**Goal of the exercise**.
Please go through the records below and return every line holding the word "legend".

**Supplied material**.
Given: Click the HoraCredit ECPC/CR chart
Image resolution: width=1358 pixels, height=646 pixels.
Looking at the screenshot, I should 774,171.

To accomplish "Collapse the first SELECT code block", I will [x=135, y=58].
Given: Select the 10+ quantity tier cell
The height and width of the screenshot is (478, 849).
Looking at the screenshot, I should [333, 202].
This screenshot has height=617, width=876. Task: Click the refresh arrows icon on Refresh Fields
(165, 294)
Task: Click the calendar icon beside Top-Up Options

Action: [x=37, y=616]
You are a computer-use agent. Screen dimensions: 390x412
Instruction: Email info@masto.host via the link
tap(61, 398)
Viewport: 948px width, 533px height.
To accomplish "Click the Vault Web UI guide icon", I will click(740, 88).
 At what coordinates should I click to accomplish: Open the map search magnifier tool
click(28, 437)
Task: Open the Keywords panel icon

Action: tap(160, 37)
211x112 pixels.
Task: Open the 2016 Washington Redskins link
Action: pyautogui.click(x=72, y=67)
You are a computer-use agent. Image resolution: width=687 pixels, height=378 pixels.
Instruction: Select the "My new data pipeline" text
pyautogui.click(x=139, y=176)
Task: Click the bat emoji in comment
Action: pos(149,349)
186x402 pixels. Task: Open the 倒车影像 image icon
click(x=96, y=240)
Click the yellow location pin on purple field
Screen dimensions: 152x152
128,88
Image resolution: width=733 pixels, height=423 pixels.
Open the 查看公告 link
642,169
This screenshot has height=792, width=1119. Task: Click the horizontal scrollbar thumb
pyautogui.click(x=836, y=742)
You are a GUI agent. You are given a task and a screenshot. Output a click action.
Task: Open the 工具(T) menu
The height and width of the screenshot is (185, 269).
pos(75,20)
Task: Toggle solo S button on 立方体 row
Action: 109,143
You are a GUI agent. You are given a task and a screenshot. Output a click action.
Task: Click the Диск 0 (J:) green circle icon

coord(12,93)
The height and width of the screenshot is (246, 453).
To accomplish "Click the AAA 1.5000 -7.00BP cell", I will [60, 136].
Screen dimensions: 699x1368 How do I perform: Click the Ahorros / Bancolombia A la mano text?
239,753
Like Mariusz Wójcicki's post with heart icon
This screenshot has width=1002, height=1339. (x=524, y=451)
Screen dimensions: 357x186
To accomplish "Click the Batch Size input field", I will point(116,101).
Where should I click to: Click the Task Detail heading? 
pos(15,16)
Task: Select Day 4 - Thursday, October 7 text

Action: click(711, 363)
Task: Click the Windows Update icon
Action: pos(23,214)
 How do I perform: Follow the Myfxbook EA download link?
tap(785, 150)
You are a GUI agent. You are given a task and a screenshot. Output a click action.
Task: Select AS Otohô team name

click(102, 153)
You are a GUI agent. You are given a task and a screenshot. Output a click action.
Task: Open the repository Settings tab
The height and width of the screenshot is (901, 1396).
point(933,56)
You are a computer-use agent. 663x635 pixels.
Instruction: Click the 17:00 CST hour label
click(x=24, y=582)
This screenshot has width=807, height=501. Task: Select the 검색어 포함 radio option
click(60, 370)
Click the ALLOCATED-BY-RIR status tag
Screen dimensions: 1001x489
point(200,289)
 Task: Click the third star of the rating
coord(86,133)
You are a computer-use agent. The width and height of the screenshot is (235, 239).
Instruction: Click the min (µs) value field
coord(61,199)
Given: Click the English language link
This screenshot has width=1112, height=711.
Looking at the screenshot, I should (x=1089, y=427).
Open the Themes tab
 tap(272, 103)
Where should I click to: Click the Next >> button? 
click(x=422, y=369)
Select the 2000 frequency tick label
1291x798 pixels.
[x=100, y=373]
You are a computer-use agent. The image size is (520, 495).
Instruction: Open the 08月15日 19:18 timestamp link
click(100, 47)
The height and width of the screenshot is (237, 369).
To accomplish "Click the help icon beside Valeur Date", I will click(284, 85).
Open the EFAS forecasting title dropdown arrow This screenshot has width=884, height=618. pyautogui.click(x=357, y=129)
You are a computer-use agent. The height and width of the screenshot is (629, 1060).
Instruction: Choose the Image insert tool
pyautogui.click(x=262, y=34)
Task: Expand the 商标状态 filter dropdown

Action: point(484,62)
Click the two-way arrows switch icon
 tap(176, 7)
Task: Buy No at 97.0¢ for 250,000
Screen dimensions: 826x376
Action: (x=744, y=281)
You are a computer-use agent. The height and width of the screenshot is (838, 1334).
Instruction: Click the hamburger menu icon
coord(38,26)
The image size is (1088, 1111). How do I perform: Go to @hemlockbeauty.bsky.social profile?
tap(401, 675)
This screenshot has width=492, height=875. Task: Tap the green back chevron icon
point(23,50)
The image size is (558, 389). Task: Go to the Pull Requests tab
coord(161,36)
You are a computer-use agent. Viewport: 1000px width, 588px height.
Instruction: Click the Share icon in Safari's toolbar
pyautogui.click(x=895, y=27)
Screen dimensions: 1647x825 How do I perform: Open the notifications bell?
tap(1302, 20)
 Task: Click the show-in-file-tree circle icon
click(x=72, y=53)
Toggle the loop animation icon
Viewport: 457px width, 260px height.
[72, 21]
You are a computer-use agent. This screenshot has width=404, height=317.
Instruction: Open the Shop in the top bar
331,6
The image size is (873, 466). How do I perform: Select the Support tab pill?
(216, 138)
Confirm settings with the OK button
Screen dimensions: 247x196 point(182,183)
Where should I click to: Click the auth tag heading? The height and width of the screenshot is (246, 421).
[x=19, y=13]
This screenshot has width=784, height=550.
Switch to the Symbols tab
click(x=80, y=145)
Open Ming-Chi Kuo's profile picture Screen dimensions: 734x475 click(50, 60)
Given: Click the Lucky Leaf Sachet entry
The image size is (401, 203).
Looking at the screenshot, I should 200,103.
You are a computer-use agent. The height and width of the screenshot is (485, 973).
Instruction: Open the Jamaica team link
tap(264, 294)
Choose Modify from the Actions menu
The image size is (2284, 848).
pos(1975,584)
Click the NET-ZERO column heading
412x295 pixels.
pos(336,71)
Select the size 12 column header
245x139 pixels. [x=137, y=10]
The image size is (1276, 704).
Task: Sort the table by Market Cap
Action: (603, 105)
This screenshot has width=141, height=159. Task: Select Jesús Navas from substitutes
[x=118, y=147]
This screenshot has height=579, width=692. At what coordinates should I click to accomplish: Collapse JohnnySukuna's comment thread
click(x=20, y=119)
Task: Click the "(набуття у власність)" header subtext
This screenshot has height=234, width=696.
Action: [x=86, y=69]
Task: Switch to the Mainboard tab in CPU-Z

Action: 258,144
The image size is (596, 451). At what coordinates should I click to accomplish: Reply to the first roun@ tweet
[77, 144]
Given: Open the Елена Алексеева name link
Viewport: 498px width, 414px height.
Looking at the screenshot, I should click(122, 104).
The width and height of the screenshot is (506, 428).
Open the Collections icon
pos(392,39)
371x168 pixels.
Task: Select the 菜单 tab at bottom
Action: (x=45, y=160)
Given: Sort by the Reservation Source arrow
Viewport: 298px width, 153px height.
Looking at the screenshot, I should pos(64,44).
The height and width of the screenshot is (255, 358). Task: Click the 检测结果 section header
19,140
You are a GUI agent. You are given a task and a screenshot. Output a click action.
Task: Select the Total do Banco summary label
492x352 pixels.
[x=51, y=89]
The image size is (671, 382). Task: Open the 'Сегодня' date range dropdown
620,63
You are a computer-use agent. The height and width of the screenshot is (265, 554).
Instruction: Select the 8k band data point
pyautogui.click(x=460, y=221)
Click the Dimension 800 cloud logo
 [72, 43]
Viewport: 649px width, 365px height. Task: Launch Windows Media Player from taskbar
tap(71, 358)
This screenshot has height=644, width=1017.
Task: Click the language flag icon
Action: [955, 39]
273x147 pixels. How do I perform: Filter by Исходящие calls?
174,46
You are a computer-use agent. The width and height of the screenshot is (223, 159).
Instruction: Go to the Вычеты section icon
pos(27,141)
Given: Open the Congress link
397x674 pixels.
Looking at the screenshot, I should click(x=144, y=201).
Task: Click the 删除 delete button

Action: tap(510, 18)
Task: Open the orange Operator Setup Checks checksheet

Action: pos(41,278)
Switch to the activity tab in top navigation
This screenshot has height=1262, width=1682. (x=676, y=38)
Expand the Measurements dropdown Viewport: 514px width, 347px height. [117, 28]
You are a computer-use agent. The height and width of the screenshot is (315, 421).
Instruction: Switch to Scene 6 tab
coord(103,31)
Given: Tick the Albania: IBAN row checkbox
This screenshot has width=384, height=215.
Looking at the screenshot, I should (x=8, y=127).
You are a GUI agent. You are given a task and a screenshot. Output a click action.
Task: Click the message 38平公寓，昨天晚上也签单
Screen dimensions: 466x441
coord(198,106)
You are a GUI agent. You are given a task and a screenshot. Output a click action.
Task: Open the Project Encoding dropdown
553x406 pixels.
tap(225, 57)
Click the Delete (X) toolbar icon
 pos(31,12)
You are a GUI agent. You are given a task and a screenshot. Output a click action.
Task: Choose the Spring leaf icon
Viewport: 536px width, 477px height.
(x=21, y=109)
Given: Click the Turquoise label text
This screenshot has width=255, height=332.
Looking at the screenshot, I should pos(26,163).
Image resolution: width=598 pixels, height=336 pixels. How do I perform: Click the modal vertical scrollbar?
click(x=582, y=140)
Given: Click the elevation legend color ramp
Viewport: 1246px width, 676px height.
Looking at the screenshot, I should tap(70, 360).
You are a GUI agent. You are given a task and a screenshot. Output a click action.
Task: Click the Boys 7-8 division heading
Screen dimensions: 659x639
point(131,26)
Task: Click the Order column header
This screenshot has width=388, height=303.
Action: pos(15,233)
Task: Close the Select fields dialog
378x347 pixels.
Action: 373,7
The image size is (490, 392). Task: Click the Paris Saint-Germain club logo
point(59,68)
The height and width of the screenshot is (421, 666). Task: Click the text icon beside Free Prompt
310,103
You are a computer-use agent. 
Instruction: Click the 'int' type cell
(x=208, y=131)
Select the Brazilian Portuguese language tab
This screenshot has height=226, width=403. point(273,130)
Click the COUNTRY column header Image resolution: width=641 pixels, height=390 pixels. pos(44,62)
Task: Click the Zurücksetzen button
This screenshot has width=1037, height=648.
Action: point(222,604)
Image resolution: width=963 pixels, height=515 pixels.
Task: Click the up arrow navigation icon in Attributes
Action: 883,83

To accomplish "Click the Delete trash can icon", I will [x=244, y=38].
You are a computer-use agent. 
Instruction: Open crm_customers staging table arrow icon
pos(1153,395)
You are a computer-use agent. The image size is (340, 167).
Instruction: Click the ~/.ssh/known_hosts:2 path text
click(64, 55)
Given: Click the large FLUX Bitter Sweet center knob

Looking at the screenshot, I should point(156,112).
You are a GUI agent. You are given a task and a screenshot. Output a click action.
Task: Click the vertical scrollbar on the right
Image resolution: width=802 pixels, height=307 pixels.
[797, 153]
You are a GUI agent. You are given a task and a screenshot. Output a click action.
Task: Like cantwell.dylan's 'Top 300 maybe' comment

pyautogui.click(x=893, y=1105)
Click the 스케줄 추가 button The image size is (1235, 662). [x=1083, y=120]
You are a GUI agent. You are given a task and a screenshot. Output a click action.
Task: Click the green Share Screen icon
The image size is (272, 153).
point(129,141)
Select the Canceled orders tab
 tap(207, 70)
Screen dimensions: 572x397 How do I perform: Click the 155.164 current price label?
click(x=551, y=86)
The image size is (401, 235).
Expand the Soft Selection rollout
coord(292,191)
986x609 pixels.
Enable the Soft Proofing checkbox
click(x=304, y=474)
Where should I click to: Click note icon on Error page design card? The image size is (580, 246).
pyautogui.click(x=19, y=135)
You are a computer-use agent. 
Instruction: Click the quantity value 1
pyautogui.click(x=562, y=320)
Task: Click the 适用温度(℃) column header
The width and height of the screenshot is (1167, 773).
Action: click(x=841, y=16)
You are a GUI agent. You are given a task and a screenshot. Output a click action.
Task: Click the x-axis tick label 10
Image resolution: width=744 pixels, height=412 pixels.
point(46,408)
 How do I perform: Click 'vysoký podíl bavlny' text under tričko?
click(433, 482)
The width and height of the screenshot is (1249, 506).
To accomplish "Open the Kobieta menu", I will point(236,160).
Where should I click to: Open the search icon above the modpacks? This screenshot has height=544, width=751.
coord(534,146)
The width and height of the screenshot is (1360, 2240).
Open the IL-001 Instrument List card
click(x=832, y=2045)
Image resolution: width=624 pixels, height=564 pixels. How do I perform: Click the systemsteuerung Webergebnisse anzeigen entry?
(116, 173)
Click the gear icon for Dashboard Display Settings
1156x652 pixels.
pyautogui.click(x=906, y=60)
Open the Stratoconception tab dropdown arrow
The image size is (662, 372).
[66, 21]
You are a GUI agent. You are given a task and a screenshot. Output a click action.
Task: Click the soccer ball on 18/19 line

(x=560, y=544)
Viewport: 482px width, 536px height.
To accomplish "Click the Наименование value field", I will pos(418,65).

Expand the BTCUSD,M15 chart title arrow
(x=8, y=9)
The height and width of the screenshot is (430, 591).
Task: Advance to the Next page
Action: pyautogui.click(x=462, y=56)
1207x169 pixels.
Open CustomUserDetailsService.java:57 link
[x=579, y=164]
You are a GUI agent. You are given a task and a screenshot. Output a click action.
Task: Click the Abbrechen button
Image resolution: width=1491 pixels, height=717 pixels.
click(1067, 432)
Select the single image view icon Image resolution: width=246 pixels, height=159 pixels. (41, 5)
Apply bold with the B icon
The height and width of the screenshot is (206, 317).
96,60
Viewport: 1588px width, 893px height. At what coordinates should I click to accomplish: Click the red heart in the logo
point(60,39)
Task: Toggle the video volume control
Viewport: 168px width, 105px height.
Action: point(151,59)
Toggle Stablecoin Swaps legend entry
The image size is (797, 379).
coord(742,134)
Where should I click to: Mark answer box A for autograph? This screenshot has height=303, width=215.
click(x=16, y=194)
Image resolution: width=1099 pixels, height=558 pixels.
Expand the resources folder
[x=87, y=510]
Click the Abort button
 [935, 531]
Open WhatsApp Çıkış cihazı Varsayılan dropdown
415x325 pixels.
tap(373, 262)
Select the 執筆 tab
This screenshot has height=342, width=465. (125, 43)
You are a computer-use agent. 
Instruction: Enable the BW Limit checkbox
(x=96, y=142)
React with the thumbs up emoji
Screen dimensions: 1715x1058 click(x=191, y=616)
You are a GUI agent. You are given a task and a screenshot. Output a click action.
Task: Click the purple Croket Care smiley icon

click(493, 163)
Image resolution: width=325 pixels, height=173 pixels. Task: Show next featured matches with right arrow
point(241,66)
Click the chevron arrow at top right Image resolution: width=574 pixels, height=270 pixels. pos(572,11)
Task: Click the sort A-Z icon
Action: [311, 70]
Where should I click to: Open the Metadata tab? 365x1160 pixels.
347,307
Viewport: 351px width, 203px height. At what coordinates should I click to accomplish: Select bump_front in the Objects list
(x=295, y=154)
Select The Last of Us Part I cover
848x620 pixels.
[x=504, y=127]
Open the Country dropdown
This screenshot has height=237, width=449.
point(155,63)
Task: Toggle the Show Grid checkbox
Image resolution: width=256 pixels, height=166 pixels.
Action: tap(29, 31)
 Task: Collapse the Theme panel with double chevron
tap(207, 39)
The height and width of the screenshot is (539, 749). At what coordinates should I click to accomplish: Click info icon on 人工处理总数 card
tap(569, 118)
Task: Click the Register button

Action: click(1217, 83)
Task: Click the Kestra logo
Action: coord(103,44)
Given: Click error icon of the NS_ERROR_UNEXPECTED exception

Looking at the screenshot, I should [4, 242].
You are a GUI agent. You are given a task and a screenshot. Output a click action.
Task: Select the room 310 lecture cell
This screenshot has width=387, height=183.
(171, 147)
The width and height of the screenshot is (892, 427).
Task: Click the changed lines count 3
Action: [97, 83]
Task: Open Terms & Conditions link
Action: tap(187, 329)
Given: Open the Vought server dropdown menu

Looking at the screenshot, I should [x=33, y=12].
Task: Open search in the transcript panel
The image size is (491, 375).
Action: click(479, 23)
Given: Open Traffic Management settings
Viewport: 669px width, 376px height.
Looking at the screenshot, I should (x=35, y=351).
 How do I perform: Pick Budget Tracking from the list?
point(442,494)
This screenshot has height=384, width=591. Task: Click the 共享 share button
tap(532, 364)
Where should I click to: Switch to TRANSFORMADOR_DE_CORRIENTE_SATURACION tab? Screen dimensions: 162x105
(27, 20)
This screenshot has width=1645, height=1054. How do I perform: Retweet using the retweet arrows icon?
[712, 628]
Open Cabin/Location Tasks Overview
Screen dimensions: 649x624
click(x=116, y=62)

**Expected output**.
Given: Click the elevation legend color ramp
Toggle Stablecoin Swaps legend entry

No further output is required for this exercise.